就好像長樂宮裡住著的,依舊是竇太後,而非竇太皇太後。

一如往常。

但在劉榮離開長安之後,東宮竇太皇太後的心情,卻是隨著一道道身影自長樂宮們進出,而變得愈發鬱悶。

“丞相,是托孤丞相;”

“亞相禦史大夫,更是早在還任少府的時候,便同太子宮往來密切。”

“內史田叔,倒是個識大體的——偏又生了個榆木腦袋。”

“餘下的公卿百官,也大都……”

目送又一位朝中重臣——又一位不願意在朝議之上,提出新君劉榮‘年不及冠,暫不該掌政’的朝中重臣離去,竇太後隻如是一番輕喃。

而在竇太後身側,聽聞這一番頗有些幽怨的話語,劉榮新晉任命的謁者仆射汲黯,也是一時不知該如何是好。

——汲黯,已經勸的嘴皮子都掉了好幾層。

早在竇嬰、竇彭祖二人沒找上自己時,汲黯就已經勸過竇太後:皇權更迭,一切當以穩妥為要;

陛下監國多年,施政得當,非必要時,萬不可奪陛下之權,以免橫生變故。

然後,竇太後就用‘祖宗規矩’四個字懟了回來。

等竇嬰、竇彭祖二人找上門,汲黯便轉而拿出了第二套說辭:太皇太後這麼做,讓自家外戚子侄很為難。

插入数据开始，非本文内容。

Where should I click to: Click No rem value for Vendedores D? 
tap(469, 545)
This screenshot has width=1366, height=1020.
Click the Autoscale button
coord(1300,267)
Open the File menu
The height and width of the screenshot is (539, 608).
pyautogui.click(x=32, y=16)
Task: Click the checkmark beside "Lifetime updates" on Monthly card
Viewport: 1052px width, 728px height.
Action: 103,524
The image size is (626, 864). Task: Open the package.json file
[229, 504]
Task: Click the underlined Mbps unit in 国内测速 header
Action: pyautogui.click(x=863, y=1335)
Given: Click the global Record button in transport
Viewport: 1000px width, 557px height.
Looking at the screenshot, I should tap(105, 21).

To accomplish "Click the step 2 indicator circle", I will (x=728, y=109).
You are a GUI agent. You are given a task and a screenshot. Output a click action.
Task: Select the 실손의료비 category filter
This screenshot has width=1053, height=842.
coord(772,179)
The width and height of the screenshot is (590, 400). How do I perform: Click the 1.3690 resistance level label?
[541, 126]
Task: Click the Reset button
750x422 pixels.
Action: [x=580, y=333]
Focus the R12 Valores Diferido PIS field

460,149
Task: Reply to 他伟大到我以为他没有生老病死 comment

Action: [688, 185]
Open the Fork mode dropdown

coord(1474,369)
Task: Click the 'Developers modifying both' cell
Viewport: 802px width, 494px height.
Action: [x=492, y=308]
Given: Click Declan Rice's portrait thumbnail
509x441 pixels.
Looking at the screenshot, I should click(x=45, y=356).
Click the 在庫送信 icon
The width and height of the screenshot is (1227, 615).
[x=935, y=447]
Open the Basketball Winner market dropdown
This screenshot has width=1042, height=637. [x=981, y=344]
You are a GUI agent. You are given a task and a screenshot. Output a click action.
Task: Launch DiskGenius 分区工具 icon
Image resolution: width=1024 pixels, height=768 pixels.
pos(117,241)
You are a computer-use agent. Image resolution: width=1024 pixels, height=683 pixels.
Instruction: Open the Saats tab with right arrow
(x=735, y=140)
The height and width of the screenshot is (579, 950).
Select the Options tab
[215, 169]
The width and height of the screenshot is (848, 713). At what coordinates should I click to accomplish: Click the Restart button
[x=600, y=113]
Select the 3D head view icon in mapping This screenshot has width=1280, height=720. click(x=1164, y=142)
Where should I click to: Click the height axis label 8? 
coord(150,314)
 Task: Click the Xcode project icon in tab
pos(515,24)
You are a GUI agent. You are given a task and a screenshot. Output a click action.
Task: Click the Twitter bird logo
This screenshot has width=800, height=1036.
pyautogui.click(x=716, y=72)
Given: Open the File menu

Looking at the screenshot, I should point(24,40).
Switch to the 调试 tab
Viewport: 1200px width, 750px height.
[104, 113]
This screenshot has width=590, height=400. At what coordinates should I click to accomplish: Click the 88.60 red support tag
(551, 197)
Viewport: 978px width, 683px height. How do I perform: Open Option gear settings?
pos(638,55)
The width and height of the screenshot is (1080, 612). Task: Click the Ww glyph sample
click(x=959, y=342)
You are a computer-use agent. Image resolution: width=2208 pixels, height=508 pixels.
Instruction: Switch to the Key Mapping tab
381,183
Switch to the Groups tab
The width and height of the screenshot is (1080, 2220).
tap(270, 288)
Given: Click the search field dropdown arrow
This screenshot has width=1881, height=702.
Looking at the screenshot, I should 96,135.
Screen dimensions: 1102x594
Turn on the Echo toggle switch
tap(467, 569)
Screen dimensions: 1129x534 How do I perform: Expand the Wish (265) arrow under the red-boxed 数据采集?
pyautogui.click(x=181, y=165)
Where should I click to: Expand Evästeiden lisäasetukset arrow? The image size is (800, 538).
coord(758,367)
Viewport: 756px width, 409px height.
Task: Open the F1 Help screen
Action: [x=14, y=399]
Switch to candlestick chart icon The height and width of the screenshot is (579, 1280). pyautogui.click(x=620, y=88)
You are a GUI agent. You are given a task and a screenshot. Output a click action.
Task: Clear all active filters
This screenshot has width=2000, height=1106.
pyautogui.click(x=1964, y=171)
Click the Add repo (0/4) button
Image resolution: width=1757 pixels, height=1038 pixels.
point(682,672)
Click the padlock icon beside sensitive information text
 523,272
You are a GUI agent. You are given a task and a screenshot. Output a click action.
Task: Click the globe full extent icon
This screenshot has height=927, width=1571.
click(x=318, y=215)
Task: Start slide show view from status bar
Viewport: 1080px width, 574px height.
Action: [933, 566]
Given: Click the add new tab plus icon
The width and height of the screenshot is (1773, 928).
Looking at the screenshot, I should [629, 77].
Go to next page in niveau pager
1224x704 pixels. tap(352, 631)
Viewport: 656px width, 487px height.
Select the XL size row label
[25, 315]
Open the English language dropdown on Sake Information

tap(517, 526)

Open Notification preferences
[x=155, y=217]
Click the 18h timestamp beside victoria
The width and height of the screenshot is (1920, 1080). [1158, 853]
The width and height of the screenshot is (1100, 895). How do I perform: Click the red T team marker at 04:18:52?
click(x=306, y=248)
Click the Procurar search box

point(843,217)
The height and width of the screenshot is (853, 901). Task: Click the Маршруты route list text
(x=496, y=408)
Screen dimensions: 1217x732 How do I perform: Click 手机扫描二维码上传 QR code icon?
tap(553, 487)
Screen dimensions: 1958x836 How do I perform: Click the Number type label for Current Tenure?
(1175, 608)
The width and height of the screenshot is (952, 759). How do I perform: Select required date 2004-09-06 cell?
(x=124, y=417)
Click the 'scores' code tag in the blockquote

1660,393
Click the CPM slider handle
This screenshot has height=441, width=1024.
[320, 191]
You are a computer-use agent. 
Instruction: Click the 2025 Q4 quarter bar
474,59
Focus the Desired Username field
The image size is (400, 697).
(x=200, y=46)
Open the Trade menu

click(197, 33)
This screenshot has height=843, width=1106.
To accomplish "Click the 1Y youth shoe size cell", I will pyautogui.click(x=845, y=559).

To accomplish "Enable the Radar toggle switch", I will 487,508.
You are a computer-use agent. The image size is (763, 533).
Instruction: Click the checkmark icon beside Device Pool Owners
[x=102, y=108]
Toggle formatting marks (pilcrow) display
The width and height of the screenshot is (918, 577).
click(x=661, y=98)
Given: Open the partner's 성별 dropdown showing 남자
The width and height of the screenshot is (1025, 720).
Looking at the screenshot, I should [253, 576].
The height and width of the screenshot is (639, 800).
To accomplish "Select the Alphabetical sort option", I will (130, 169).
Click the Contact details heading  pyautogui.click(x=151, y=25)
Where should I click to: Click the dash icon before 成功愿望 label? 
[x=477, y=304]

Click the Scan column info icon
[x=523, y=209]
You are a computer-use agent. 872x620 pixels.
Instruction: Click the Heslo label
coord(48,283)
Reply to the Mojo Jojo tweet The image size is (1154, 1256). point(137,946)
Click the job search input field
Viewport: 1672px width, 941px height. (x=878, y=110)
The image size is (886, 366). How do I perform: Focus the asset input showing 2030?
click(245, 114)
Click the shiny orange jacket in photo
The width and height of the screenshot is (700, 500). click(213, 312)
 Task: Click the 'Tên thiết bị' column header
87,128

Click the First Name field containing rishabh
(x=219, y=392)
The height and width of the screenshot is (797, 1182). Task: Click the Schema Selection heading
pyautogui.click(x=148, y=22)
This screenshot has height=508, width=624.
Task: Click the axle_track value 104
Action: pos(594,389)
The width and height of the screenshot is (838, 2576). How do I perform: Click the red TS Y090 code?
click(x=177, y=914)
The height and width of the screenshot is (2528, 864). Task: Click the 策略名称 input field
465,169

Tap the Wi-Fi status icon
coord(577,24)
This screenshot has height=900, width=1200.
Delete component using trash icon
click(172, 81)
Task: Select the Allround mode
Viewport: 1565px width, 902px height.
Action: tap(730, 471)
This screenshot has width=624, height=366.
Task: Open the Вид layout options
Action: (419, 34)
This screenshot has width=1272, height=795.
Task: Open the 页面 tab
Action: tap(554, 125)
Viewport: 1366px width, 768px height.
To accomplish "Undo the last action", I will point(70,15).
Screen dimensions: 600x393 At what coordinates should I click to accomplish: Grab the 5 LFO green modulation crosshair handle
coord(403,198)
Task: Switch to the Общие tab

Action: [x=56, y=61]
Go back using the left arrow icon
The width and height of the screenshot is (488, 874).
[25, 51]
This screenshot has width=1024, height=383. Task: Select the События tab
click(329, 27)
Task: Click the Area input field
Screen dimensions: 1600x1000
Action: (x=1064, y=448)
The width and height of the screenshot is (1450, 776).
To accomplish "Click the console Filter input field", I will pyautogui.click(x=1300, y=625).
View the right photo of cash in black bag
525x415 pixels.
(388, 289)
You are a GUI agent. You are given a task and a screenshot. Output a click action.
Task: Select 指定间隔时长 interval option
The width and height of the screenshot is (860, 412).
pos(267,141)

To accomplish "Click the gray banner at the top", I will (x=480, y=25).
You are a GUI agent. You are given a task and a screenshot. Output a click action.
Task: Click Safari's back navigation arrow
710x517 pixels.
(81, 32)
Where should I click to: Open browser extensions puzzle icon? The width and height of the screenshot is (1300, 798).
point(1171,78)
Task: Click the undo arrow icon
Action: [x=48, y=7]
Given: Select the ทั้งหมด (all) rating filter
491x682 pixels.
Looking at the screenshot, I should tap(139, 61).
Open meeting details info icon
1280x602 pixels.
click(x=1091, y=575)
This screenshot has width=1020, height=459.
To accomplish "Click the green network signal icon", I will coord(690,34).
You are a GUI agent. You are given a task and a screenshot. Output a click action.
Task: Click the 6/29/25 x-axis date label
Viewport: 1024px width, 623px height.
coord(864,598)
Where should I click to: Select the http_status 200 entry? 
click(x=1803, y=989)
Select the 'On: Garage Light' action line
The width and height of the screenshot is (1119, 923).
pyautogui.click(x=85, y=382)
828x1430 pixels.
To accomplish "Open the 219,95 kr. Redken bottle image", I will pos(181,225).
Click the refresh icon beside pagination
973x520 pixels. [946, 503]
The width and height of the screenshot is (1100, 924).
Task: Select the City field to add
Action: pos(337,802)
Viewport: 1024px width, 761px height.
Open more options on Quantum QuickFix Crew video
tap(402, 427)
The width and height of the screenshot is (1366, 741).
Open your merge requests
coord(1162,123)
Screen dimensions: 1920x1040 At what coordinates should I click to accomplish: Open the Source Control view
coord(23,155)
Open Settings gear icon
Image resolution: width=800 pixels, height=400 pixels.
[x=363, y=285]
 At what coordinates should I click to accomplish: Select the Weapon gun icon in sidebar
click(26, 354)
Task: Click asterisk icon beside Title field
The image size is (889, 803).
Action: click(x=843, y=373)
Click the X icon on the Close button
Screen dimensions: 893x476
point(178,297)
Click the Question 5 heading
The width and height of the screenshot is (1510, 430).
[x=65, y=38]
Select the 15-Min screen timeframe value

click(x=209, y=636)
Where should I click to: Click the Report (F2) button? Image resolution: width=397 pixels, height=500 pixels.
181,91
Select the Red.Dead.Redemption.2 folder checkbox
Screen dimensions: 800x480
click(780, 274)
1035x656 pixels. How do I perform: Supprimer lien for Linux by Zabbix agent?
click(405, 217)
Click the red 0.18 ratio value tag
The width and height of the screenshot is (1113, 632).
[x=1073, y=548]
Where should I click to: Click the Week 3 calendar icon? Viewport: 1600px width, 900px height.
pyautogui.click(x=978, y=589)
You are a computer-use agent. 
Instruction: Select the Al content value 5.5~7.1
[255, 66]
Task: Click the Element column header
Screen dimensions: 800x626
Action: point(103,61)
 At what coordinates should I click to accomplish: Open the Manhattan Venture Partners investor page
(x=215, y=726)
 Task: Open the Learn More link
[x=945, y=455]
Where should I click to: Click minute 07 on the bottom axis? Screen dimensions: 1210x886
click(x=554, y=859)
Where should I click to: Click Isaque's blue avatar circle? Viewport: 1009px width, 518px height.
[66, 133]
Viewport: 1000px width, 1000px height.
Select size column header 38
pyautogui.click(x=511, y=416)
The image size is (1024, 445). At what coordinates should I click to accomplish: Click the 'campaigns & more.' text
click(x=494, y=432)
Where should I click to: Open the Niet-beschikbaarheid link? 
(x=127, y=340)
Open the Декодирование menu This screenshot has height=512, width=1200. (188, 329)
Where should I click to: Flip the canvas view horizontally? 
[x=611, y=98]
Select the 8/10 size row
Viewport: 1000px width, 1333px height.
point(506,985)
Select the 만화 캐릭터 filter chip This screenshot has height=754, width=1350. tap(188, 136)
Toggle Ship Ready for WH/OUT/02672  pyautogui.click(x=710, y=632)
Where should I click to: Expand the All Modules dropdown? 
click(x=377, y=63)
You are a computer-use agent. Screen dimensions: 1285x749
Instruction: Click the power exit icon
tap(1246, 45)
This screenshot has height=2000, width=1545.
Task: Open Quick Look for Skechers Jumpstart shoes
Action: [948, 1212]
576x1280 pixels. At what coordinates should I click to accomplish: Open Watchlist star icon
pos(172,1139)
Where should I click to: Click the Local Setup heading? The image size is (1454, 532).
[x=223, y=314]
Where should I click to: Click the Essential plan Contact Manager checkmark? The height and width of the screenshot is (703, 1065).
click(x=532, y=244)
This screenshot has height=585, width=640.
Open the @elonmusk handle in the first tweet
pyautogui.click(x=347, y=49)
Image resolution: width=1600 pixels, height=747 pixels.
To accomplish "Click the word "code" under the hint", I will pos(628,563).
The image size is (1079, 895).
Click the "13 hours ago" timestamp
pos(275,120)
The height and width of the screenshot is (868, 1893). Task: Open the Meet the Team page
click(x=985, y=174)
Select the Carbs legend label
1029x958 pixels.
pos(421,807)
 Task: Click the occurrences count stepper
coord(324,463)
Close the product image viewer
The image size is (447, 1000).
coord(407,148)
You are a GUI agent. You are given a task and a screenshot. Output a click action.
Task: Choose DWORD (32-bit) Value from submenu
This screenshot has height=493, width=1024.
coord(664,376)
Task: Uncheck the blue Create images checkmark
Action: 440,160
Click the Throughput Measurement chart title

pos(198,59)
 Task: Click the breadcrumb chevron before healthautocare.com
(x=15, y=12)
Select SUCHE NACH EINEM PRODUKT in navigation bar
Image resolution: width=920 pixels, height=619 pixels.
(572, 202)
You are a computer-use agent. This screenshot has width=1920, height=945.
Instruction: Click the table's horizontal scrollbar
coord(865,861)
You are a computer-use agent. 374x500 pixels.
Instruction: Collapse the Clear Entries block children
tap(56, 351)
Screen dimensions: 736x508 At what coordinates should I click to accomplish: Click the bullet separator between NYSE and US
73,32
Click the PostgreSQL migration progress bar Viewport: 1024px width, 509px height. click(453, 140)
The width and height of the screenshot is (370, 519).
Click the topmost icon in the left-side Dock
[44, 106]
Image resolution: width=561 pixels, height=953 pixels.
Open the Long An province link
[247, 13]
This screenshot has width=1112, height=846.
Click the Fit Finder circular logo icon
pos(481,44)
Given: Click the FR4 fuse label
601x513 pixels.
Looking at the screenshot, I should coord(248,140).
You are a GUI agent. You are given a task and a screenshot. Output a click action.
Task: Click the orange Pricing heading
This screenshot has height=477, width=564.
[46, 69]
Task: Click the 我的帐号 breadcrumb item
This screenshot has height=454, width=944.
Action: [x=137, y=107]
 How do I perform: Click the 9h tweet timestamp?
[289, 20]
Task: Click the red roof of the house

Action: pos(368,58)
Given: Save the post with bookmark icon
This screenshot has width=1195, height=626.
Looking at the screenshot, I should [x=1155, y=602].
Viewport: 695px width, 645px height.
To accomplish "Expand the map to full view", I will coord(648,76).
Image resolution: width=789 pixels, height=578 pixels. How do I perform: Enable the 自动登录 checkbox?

竇太後依舊不為所動,隻一句‘汲卿非竇氏,莫言吾家事’,便直接讓汲黯徹底失去了談論此事的可能。

再到而今,眼睜睜看著竇太後,將朝中公卿重臣逐一召見了個遍,卻至今都沒找到願意站在自己這邊的馬前卒,汲黯,卻已經是無心再勸了。

事實勝於雄辯!

滿朝公卿重臣,都不願意做這個出頭鳥,替竇太後將‘天子未冠而立’這個事實擺上台麵;

就算竇太後接下來,能另外找到幾個小蝦米,以投機心理替竇太後衝鋒陷陣,這個議案最終,也還是要擺在朝議之上,由百官公卿共同決議。

人家公卿重臣,現在不願意替你竇太後張目,日後朝議之上,難不成還能支持這個議案?

三公九卿都明確表示反對——至少也是默不作聲,底下那些個小蝦米,難道還敢衝到各自頂頭上司的前麵,做出和上官相悖的選擇?

這不是開玩笑嘛……

左右這件事,竇太後已經沒什麼成功的可能,汲黯索性也就不再開口,免得自討無趣。

卻不料汲黯不開口了,反倒是竇太後微微側過身,以一副商量的語氣道:“汲仆射以為,若是將魏其侯——竇嬰竇王孫任命為皇帝太傅~”

“何如?”

此言一出,汲黯當即便明白了竇太後的打算。

隻沉著臉思慮片刻,方含糊其辭道:“自有漢以來,我漢家唯一一位皇帝太傅,便是孝惠皇帝駕崩之後,為呂太後明升暗貶,自丞相轉任太傅的安國侯王陵。”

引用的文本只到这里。